[DATA RECORDS]
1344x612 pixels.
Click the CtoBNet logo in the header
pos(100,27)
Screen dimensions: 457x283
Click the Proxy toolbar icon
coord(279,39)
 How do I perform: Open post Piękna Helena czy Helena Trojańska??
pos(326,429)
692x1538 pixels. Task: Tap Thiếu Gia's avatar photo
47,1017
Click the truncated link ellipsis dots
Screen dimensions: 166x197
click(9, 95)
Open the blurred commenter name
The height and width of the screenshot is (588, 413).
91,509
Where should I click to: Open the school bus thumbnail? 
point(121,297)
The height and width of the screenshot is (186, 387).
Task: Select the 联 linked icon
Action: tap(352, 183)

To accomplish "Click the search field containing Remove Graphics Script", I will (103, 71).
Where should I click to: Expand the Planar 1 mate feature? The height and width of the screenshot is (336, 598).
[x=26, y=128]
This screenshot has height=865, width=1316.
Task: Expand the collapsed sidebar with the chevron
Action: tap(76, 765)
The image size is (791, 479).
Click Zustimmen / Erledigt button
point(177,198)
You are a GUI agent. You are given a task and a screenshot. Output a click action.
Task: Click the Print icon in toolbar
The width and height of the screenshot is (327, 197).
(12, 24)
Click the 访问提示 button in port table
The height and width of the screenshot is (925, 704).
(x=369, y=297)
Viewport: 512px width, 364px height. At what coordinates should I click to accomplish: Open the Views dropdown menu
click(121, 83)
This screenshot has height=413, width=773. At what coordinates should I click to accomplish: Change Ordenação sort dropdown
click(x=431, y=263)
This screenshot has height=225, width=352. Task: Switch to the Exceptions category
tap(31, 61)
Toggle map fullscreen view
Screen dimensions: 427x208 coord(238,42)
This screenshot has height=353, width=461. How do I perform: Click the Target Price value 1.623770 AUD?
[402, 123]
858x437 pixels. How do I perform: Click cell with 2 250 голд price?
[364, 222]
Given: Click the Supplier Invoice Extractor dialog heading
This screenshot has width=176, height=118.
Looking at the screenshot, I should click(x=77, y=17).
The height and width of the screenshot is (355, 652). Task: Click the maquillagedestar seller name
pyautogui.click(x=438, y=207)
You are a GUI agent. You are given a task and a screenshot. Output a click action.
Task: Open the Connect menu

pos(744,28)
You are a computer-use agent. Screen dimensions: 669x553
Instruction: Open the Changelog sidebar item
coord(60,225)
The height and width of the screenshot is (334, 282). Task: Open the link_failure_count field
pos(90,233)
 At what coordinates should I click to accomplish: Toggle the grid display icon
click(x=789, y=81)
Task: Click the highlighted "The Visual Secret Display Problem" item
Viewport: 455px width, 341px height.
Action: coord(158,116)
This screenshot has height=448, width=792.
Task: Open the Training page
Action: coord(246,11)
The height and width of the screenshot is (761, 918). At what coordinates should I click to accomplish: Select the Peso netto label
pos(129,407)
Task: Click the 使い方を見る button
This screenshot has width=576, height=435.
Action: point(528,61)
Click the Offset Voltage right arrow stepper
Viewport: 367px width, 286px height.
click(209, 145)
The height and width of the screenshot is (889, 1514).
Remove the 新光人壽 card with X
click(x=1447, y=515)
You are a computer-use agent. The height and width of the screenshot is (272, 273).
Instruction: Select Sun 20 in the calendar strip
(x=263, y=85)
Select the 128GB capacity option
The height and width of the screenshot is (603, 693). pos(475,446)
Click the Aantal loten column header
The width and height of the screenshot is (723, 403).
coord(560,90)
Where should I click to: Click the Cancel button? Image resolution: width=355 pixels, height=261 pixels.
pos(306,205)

[WHAT THIS TASK INVOLVES]
Could you rewrite all of the entries above, switching every "toolbar" to "tool bar" and leaving everything else unchanged?

[RESPONSE TO THIS TASK]
1344x612 pixels.
Click the CtoBNet logo in the header
pos(100,27)
Screen dimensions: 457x283
Click the Proxy tool bar icon
coord(279,39)
 How do I perform: Open post Piękna Helena czy Helena Trojańska??
pos(326,429)
692x1538 pixels. Task: Tap Thiếu Gia's avatar photo
47,1017
Click the truncated link ellipsis dots
Screen dimensions: 166x197
click(9, 95)
Open the blurred commenter name
The height and width of the screenshot is (588, 413).
91,509
Where should I click to: Open the school bus thumbnail? 
point(121,297)
The height and width of the screenshot is (186, 387).
Task: Select the 联 linked icon
Action: tap(352, 183)

To accomplish "Click the search field containing Remove Graphics Script", I will (103, 71).
Where should I click to: Expand the Planar 1 mate feature? The height and width of the screenshot is (336, 598).
[x=26, y=128]
This screenshot has height=865, width=1316.
Task: Expand the collapsed sidebar with the chevron
Action: tap(76, 765)
The image size is (791, 479).
Click Zustimmen / Erledigt button
point(177,198)
You are a GUI agent. You are given a task and a screenshot. Output a click action.
Task: Click the Print icon in tool bar
The width and height of the screenshot is (327, 197).
(12, 24)
Click the 访问提示 button in port table
The height and width of the screenshot is (925, 704).
(x=369, y=297)
Viewport: 512px width, 364px height. At what coordinates should I click to accomplish: Open the Views dropdown menu
click(121, 83)
This screenshot has height=413, width=773. At what coordinates should I click to accomplish: Change Ordenação sort dropdown
click(x=431, y=263)
This screenshot has height=225, width=352. Task: Switch to the Exceptions category
tap(31, 61)
Toggle map fullscreen view
Screen dimensions: 427x208 coord(238,42)
This screenshot has height=353, width=461. How do I perform: Click the Target Price value 1.623770 AUD?
[402, 123]
858x437 pixels. How do I perform: Click cell with 2 250 голд price?
[364, 222]
Given: Click the Supplier Invoice Extractor dialog heading
This screenshot has width=176, height=118.
Looking at the screenshot, I should click(x=77, y=17).
The height and width of the screenshot is (355, 652). Task: Click the maquillagedestar seller name
pyautogui.click(x=438, y=207)
You are a GUI agent. You are given a task and a screenshot. Output a click action.
Task: Open the Connect menu

pos(744,28)
You are a computer-use agent. Screen dimensions: 669x553
Instruction: Open the Changelog sidebar item
coord(60,225)
The height and width of the screenshot is (334, 282). Task: Open the link_failure_count field
pos(90,233)
 At what coordinates should I click to accomplish: Toggle the grid display icon
click(x=789, y=81)
Task: Click the highlighted "The Visual Secret Display Problem" item
Viewport: 455px width, 341px height.
Action: coord(158,116)
This screenshot has height=448, width=792.
Task: Open the Training page
Action: coord(246,11)
The height and width of the screenshot is (761, 918). At what coordinates should I click to accomplish: Select the Peso netto label
pos(129,407)
Task: Click the 使い方を見る button
This screenshot has width=576, height=435.
Action: point(528,61)
Click the Offset Voltage right arrow stepper
Viewport: 367px width, 286px height.
click(209, 145)
The height and width of the screenshot is (889, 1514).
Remove the 新光人壽 card with X
click(x=1447, y=515)
You are a computer-use agent. The height and width of the screenshot is (272, 273).
Instruction: Select Sun 20 in the calendar strip
(x=263, y=85)
Select the 128GB capacity option
The height and width of the screenshot is (603, 693). pos(475,446)
Click the Aantal loten column header
The width and height of the screenshot is (723, 403).
coord(560,90)
Where should I click to: Click the Cancel button? Image resolution: width=355 pixels, height=261 pixels.
pos(306,205)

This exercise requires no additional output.